Benjamin’s understands that the human appetite, while impressive, has its limits.
That’s why they’ve mastered the art of pacing, with servers who seem to intuitively know when to clear plates, refill drinks, and offer gentle encouragement for your next buffet expedition.
The staff moves with the efficiency of a well-rehearsed ballet company, keeping tables cleared and buffet stations replenished without ever making diners feel rushed.
They’ve seen it all—from the ambitious over-servers who build leaning towers of crab legs to the methodical diners who make multiple strategic trips.

Their advice, when offered, comes from a place of genuine desire to enhance your experience rather than turn tables.
The drink menu complements the feast with Southern classics like sweet tea alongside tropical concoctions that arrive in glasses large enough to require a lifeguard’s supervision.
Their signature cocktails with names like “Carolina Sunset” and “Beachcomber’s Punch” combine fruit juices and spirits in refreshing combinations that somehow cut through the richness of all that seafood and butter.
For those who prefer grain to grape, the beer selection includes local South Carolina brews that pair perfectly with fried seafood.
What makes Benjamin’s truly special is how it bridges the gap between tourist attraction and local treasure.

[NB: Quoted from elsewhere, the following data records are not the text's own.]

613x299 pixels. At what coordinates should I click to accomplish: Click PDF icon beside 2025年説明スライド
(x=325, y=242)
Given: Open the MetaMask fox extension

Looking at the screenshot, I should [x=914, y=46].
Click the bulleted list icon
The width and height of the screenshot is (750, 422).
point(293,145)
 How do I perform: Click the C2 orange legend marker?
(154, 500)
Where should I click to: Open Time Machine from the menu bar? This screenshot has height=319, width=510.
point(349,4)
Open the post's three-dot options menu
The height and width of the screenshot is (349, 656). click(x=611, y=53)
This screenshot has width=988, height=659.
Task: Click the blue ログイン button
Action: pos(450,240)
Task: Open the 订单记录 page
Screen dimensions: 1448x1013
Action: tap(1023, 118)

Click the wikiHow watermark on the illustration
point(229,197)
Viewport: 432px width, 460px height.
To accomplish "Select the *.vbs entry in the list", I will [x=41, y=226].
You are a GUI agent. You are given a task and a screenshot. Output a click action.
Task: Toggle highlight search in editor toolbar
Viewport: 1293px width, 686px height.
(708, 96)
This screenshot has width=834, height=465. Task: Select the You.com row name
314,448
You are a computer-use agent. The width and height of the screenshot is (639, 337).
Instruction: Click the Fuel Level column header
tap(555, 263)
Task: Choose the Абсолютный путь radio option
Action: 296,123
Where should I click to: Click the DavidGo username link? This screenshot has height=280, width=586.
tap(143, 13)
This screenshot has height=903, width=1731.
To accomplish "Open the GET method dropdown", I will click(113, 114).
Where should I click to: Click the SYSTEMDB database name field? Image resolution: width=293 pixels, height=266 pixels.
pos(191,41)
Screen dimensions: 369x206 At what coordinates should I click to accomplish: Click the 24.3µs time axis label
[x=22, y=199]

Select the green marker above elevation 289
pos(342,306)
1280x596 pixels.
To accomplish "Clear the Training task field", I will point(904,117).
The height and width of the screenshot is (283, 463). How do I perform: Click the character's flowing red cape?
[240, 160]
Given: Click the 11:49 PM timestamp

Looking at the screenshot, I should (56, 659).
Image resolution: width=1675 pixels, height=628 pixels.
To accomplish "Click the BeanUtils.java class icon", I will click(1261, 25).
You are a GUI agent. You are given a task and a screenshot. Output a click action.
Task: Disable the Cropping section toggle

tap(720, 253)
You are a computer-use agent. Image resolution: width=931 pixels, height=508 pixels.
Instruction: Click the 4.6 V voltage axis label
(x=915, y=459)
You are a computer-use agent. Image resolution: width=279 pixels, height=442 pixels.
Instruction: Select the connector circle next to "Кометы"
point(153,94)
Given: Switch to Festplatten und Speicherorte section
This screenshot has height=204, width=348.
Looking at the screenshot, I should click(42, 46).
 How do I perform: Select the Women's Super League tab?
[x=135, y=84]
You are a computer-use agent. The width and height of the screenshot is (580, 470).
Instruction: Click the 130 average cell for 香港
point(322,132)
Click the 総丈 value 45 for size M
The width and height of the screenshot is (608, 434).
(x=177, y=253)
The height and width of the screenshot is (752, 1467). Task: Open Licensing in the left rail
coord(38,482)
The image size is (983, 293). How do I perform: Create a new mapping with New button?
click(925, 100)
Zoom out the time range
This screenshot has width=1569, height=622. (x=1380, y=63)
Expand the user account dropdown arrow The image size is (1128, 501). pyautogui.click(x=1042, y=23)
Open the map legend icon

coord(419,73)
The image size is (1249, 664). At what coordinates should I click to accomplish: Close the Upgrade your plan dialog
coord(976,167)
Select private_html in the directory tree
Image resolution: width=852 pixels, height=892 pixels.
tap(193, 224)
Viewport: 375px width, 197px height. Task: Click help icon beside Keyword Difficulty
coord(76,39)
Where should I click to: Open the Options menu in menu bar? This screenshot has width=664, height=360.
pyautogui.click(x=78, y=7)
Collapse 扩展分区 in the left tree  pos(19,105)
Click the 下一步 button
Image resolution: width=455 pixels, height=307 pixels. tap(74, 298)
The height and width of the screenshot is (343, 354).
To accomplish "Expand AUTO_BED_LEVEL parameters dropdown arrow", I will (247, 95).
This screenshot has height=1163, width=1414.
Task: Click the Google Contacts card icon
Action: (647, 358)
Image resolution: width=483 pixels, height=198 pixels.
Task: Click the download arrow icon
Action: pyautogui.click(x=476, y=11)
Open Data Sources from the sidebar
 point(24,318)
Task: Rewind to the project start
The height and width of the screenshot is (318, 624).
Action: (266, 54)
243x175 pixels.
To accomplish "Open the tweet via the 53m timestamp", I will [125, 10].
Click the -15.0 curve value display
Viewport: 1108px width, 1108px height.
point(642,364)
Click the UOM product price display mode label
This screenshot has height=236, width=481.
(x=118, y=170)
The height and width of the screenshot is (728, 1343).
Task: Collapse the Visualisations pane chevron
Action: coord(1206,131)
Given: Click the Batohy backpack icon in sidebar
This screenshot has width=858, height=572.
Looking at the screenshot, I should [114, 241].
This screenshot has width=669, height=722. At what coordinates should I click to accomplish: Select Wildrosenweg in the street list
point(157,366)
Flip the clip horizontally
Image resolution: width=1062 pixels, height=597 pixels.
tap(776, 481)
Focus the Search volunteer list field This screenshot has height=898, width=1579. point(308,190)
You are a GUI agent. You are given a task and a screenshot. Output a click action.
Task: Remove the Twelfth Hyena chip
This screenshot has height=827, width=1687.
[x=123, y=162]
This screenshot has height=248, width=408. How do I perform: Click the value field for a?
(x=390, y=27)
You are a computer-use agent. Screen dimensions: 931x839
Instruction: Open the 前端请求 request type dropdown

On any given night, you’ll see multi-generational family celebrations alongside couples on vacation, all united in the pursuit of seafood excellence.
The restaurant has become a milestone marker for many South Carolina families—the place where children first learn to crack a crab leg, where graduation dinners are celebrated, where out-of-town relatives are brought to experience a true taste of coastal Carolina.
Locals have their strategies for avoiding the peak tourist rushes, but they return season after season, year after year, because some traditions are built on butter and seafood.
The value proposition at Benjamin’s is undeniable.

While all-you-can-eat establishments often sacrifice quality for quantity, Benjamin’s refuses to make that compromise.
The seafood is fresh, the preparation is skilled, and the variety ensures that even the pickiest eaters will find something to love.
For first-time visitors, a few tips might enhance the experience.
Start with a reconnaissance lap around the buffet before committing to any food choices—this prevents the rookie mistake of filling up on the first few items you encounter.
Pace yourself with reasonable portions and multiple trips rather than attempting to construct a seafood skyscraper on your first plate.

Save room for dessert—the bread pudding with vanilla sauce has been known to inspire poetry from otherwise stoic individuals, and the key lime pie strikes that perfect balance between tart and sweet.
Most importantly, wear comfortable clothing with some strategic stretch capacity.
The dessert section at Benjamin’s deserves special mention, as it’s often overlooked by those who focus too heavily on the savory options.
This is a tactical error of the highest order.
The homemade bread pudding, served warm with a rich vanilla sauce, has converted countless diners who claimed they were “too full for dessert.”

The banana pudding pays proper homage to this Southern classic, layered with vanilla wafers that maintain just the right amount of texture.
The chocolate cake is so moist it seems to defy the laws of physics, and the selection of pies rotates seasonally to take advantage of fresh fruits and traditional holiday flavors.
Even if you think you couldn’t possibly consume another bite after your seafood marathon, these sweet creations have a way of finding space in stomachs that seemed completely full just moments before.
For more information about their hours, seasonal specials, or to see photos that will have your stomach growling, visit their website and Facebook page.
Use this map to navigate your way to this seafood paradise—just follow the lighthouse and the delicious aromas wafting through the Myrtle Beach air.

Where: 9593 N Kings Hwy, Myrtle Beach, SC 29572
In a state blessed with culinary treasures from the mountains to the coast, Benjamin’s stands as a monument to seafood abundance where the only thing more plentiful than the crab legs is the joy they bring to those lucky enough to pull up a chair.